Please don't call me stupid. I deal primarily with rescues, mill pups, etc so the ASLs I have seen are largely disasters. And although I have looked at them I am not aware of ever having put hands on a WGSL. 
I thought ASLs had no real work ability at all, and clearly thats false. My mill pup Shadow has incredible tracking ability, insane prey drive and is now displaying signs of protective something? I have been amusing her with searching blinds, just for fun and treats like a find it game, not encouraging defensive behavior. Yesterday my helper thought he would play? and grabbed me. She doubled back so quick she almost fell and was on him in a blink. Full, hard bite.
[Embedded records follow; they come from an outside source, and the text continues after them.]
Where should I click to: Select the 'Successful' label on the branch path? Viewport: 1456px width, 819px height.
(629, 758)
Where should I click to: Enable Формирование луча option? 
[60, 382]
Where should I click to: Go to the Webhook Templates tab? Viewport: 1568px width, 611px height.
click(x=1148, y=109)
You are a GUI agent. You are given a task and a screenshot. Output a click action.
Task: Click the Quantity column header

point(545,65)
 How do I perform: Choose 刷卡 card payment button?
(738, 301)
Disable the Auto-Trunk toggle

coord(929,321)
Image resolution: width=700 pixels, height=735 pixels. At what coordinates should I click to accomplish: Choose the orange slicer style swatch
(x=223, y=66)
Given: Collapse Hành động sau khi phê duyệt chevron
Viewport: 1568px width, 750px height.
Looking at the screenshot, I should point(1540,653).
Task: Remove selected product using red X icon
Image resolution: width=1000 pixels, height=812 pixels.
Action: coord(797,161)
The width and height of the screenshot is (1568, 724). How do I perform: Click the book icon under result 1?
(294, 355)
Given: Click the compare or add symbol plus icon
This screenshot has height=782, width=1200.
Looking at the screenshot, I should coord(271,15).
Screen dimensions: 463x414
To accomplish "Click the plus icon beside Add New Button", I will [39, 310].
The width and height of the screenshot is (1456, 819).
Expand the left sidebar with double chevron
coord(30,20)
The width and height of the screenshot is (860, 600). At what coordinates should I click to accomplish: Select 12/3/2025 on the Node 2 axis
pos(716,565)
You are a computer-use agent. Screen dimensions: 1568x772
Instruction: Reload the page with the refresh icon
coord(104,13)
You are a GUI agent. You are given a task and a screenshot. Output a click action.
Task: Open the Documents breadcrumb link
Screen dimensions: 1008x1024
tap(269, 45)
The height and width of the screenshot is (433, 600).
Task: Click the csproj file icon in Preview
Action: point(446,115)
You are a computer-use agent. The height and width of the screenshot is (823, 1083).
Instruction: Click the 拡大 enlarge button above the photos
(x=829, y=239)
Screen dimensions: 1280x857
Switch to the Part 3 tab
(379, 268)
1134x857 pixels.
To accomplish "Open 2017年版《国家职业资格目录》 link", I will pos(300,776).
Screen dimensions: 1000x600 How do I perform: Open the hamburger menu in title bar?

He went home with a bruised arm and ego, and an earful from me. DO NOT encourage skittish dogs to bite, ever!
I thought all WGSL had that roached back and that isn't true either, I recently stumbled on a beautiful bitch, that would make me beg for a pup from her.
So can we educate poor dumb me?


----------



## Mary Beth (Apr 17, 2010)

This thread http://www.germanshepherds.com/foru...rican-showline-german-showline-confusion.html can help.


----------



## Sabis mom (Mar 20, 2014)

ThanksI really am just trying to learn more. The world of well bred, or even purebred, dogs is still fairly new to me. That helps but I need more input!


----------



## llombardo (Dec 11, 2011)

Hope this helps....

How has a breed that is rather young become the most popular breed in the world? It wasn’t by chance. The answer lies in its versatility, intelligence, and devotion. The German Shepherd Dog possesses wonderful working abilities that are directly related to the special traits of this breed, such as solid nerves, easygoing behavior, eagerness to please, strong guardian instinct, and loyalty. This provides a foundation for use of the German Shepherd Dog as a watchdog, protection dog, and as a companion. Due to the high popularity of the breed, several distinct German Shepherd dog types have emerged. If you are looking for a German Shepherd puppy, you need to be aware that just because someone bred two German Shepherds, it does not necessarily mean that the offspring will have all of the wonderful characteristics that the breed is famous for. This article is intended to give you an overview of several of the most common types of GSD.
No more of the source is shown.